● TASK STATEMENT
Your task is to copy the lines of the data below from the line holding "879x699 pixels." through the line holding "Given: Add Mavi trousers to favorites heart", inclusive, exactly and with nothing added.

● GIVEN RECORDS
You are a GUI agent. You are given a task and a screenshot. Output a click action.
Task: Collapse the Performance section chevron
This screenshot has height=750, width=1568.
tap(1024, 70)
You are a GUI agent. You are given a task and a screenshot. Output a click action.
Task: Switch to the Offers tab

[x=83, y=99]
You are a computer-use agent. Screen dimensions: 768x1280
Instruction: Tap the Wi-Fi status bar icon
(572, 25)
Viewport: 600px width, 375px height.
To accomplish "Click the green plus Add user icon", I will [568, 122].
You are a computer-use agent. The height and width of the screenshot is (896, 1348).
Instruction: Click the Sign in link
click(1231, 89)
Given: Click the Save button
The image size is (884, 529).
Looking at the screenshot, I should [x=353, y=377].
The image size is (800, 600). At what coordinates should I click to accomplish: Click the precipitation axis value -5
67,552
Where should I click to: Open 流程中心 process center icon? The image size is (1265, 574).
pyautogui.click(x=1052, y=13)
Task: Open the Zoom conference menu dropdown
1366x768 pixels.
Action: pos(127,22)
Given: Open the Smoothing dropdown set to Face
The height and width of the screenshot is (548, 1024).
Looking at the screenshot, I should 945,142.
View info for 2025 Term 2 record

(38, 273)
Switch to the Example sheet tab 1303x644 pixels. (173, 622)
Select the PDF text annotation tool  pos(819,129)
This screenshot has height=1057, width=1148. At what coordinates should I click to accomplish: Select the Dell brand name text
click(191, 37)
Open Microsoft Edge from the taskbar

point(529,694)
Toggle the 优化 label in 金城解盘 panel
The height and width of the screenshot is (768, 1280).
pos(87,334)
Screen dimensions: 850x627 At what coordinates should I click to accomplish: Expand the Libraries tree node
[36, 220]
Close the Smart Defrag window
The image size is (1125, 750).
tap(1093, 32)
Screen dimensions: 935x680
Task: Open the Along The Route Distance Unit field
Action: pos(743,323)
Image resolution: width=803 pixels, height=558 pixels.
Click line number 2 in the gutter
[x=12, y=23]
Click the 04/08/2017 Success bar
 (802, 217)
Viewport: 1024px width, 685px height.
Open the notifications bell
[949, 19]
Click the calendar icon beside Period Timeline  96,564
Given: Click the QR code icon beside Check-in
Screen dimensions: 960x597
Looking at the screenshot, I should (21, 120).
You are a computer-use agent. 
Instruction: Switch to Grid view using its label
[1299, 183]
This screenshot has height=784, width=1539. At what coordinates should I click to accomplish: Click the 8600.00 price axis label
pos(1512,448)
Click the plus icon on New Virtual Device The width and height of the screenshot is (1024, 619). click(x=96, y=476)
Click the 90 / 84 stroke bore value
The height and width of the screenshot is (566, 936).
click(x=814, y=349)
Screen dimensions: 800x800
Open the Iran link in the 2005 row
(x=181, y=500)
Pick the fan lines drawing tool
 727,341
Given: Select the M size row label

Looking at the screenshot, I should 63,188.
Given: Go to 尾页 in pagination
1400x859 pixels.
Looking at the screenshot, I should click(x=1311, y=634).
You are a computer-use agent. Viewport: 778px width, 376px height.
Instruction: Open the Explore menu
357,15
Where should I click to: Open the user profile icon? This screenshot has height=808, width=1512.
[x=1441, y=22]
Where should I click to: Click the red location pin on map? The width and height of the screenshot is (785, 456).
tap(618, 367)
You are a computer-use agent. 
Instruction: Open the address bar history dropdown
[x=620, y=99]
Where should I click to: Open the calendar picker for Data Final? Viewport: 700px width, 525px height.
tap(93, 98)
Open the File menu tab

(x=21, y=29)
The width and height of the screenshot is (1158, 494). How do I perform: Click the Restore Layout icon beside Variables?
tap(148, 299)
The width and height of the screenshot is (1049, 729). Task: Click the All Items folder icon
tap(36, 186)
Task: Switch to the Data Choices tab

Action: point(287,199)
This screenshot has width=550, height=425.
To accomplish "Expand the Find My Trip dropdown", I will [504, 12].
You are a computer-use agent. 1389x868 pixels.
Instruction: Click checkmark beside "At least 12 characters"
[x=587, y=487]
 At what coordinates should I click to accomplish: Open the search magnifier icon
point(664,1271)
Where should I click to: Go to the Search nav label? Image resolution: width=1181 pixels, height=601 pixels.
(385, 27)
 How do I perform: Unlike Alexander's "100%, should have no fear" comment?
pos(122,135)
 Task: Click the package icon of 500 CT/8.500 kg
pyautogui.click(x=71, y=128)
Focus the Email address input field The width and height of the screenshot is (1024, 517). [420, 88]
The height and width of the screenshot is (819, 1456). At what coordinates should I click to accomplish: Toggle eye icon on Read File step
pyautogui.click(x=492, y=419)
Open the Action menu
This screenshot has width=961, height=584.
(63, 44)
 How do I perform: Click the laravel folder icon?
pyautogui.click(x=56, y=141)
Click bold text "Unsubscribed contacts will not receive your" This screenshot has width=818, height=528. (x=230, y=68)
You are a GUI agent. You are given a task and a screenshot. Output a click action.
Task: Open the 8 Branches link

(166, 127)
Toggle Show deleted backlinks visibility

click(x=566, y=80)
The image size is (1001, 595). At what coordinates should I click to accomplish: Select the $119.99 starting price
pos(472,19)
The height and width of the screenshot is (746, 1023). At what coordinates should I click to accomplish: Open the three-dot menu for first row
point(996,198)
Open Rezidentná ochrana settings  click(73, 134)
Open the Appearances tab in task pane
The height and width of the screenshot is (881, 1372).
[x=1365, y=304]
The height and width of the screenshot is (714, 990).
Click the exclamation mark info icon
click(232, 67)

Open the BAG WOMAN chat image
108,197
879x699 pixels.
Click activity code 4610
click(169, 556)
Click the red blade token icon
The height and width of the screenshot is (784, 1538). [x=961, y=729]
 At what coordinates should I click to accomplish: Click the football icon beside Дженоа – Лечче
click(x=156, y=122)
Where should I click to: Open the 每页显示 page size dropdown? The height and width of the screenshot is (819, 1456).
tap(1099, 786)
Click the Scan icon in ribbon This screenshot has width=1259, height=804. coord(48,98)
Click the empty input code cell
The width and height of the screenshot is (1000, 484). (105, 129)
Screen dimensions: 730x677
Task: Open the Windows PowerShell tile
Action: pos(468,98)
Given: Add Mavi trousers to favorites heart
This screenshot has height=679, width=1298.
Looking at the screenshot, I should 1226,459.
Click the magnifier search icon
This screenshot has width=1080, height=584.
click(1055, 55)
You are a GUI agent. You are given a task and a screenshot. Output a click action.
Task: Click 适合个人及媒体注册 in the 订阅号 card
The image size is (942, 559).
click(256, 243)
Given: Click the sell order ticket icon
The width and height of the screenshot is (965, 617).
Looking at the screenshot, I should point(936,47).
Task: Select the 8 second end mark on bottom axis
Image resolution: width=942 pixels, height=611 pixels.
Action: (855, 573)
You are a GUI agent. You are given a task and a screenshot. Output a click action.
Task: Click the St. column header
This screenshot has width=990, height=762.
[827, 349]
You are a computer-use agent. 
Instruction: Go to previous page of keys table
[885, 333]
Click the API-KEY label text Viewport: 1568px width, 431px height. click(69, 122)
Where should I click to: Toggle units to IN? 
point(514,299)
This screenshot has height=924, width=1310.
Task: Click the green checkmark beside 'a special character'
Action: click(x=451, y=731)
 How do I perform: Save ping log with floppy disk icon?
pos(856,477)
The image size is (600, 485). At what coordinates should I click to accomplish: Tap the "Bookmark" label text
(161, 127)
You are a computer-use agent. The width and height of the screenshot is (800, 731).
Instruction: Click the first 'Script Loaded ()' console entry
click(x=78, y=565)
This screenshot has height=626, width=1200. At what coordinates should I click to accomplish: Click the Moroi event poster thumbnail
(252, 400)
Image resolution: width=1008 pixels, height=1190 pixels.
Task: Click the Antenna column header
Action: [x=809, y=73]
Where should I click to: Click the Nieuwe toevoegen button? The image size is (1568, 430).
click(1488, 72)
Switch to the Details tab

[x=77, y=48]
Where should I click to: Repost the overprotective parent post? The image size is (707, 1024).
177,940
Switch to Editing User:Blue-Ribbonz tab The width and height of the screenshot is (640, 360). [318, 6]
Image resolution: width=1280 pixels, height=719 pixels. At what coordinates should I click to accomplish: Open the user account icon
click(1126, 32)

● ANSWER TO THIS TASK
879x699 pixels.
Click activity code 4610
click(169, 556)
Click the red blade token icon
The height and width of the screenshot is (784, 1538). [x=961, y=729]
 At what coordinates should I click to accomplish: Click the football icon beside Дженоа – Лечче
click(x=156, y=122)
Where should I click to: Open the 每页显示 page size dropdown? The height and width of the screenshot is (819, 1456).
tap(1099, 786)
Click the Scan icon in ribbon This screenshot has width=1259, height=804. coord(48,98)
Click the empty input code cell
The width and height of the screenshot is (1000, 484). (105, 129)
Screen dimensions: 730x677
Task: Open the Windows PowerShell tile
Action: pos(468,98)
Given: Add Mavi trousers to favorites heart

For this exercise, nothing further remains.